He isn't showing any signs of wanting to commit suicide, which is good, but he is really depressed right now.
  
I just miss being an innocent little kid. I miss playing pretend with a friend. I miss having the hour-long bus ride to and from school, talking, listening to the radio, or taking a nap. I miss my grandparents cabin. I miss the woods that were my backyard. I miss having so much imagination. I miss being a weird little goofball. I miss being happy. Truly happy.
  
It gets better. Being a teenager fuckin' sucks, and whoever said those were the best years of your life lied.

Although I have different stresses now and it can be pretty rough at times, being an adult and having all the freedom that entails has made me much, much happier than I ever was during high school or even during college. It's nice not to have to worry about social bullshit as much. You can just go find neat clubs that have the same interests as you, and it's just considered OK as an adult to... y'know, have interests.

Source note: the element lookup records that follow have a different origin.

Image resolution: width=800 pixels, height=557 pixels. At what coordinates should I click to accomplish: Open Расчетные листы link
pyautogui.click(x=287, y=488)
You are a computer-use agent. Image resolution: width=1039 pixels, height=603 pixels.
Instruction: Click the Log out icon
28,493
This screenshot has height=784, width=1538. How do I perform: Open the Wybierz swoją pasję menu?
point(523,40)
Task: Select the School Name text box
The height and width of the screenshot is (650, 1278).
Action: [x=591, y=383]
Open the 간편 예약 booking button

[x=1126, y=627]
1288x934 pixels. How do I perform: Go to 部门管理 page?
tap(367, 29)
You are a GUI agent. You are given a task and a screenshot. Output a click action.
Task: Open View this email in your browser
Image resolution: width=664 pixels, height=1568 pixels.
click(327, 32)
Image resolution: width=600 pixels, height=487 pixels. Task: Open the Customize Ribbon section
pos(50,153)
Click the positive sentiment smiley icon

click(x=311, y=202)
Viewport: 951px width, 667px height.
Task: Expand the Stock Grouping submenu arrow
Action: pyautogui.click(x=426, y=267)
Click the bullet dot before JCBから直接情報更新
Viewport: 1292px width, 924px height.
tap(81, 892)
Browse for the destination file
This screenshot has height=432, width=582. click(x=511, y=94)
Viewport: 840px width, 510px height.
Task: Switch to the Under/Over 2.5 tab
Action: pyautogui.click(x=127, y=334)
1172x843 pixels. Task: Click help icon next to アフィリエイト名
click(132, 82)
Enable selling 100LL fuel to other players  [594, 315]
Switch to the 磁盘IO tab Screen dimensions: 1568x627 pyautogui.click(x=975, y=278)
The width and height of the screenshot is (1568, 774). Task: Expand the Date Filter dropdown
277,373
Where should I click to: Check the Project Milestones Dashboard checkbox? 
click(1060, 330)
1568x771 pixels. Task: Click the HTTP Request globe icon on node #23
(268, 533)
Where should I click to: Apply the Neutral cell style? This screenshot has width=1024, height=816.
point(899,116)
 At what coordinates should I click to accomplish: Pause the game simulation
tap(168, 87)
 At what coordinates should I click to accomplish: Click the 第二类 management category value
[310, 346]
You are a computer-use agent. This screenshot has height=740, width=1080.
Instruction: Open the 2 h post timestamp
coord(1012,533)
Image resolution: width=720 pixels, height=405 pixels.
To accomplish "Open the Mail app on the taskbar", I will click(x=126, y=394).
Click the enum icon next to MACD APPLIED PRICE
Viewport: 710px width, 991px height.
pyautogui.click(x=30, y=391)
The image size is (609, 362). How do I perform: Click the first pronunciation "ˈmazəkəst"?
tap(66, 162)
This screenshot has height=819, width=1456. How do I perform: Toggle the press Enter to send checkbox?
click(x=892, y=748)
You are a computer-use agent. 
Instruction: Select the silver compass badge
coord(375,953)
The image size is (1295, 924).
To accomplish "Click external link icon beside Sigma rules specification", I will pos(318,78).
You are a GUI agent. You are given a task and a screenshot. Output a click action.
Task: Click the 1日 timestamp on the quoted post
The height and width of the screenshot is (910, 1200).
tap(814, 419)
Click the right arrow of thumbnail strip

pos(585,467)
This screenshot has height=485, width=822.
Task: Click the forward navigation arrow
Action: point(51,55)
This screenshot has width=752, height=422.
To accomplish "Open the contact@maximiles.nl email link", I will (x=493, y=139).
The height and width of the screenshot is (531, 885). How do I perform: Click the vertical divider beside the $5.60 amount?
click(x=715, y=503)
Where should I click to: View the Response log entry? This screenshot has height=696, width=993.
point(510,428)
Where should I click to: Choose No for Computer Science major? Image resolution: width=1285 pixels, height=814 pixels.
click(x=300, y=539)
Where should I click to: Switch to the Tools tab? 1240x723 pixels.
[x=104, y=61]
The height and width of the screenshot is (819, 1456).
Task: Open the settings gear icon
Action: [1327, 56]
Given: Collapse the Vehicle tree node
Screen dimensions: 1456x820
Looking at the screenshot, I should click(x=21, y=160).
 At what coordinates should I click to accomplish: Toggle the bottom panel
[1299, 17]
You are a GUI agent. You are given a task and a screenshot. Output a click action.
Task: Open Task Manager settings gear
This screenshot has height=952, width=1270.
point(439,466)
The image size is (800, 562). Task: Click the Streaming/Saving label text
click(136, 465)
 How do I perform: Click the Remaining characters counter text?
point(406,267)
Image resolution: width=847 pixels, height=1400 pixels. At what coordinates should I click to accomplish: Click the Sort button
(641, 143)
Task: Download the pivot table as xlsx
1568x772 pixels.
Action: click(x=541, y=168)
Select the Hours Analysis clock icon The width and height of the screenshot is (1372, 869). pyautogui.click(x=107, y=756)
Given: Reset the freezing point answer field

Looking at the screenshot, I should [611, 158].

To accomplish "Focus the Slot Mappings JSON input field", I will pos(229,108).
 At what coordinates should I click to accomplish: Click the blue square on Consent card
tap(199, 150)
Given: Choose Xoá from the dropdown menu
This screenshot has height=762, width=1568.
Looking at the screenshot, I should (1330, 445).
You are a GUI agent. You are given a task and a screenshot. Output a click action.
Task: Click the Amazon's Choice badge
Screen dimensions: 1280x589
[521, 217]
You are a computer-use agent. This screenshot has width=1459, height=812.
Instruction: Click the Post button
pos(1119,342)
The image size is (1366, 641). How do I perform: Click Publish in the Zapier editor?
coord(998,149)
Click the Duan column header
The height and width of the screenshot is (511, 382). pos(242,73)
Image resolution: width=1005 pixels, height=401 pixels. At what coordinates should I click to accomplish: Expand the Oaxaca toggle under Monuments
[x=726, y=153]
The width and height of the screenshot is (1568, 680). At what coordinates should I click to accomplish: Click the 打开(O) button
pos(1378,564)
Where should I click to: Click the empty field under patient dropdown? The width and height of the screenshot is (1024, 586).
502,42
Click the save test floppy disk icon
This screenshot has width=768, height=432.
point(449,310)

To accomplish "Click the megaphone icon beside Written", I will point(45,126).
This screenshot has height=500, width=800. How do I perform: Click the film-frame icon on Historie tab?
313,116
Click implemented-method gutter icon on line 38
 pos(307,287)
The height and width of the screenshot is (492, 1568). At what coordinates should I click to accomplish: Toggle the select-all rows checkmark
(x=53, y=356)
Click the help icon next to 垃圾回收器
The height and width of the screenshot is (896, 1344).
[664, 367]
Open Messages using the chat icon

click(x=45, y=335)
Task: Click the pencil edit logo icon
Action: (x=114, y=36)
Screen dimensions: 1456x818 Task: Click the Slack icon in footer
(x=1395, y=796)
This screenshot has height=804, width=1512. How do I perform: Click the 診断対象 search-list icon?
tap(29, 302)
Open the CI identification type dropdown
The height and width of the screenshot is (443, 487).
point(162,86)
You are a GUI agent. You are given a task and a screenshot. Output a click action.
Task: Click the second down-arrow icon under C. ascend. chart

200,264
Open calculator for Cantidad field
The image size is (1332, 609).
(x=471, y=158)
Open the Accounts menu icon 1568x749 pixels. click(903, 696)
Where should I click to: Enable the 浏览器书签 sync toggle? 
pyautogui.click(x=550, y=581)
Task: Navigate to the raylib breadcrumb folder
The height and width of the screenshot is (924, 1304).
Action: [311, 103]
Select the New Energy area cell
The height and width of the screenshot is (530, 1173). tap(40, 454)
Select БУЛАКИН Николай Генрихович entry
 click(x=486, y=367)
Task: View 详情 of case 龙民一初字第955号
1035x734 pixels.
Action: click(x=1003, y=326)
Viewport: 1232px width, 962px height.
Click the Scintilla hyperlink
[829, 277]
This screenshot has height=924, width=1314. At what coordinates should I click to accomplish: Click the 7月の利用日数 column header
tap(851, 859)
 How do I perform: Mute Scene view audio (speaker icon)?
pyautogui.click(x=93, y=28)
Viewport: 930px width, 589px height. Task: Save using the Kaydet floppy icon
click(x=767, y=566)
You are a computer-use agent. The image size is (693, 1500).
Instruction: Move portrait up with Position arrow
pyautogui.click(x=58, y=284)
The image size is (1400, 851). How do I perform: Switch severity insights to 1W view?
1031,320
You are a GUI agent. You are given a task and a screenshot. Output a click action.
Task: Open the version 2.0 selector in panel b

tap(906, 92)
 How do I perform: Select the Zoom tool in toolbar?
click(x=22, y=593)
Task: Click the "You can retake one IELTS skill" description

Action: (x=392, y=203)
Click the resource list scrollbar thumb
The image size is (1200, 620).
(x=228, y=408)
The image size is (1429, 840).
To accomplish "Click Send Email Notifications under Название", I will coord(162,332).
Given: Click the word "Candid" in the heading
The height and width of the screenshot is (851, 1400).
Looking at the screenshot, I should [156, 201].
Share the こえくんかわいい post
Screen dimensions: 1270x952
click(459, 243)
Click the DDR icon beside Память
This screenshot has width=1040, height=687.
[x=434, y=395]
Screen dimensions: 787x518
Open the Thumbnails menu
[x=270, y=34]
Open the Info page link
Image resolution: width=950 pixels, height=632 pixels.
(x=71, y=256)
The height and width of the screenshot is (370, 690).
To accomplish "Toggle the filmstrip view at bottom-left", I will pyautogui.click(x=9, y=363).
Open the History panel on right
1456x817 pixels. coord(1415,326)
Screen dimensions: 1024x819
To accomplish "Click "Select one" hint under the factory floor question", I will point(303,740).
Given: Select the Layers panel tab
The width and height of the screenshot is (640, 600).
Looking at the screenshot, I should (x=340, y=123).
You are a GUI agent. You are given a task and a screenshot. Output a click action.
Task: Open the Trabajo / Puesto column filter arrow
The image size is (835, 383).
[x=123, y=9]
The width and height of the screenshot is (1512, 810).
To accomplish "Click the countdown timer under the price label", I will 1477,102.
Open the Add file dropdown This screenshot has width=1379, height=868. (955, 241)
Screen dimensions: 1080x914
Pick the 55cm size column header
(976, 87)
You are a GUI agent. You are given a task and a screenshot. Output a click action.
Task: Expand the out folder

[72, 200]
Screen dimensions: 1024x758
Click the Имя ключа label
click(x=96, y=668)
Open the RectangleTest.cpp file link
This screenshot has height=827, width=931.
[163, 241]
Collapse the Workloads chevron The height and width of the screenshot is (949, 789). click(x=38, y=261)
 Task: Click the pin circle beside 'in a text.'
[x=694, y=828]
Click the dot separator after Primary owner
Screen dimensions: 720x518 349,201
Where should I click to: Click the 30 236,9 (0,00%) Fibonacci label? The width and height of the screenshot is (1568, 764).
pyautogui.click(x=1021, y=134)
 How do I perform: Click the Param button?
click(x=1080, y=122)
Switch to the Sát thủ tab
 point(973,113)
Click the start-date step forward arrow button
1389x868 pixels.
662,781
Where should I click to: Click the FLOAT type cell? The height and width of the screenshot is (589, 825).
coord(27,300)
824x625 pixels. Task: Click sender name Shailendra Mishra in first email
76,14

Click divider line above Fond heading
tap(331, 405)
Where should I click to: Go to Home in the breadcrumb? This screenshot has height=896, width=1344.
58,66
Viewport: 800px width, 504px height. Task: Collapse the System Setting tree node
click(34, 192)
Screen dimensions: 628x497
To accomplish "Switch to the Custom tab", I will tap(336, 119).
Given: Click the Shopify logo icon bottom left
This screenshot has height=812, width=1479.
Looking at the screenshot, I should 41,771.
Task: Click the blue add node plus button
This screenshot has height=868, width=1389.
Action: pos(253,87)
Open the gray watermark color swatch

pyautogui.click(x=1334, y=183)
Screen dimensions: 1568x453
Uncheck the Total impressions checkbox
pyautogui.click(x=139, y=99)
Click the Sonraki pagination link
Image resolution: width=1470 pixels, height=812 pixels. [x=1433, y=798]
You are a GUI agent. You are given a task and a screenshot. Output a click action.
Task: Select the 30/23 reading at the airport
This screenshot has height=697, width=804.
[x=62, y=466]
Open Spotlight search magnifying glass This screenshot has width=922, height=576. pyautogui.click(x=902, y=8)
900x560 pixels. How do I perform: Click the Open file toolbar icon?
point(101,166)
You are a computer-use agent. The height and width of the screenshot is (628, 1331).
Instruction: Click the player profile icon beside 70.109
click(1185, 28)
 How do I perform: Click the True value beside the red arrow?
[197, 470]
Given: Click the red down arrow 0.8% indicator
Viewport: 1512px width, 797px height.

Plus, for me, it was so, so nice not to have to deal with my parents any more. They were a major cause of stress for me. They were frustrating in many ways. Being independent has allowed me to put up boundaries that allow me to have a cordial relationship with them.
  
Teenagers aren't generally allowed to set their own boundaries, or even taught how/why. Is this a blind spot that our society tends to get wrong and not even notice?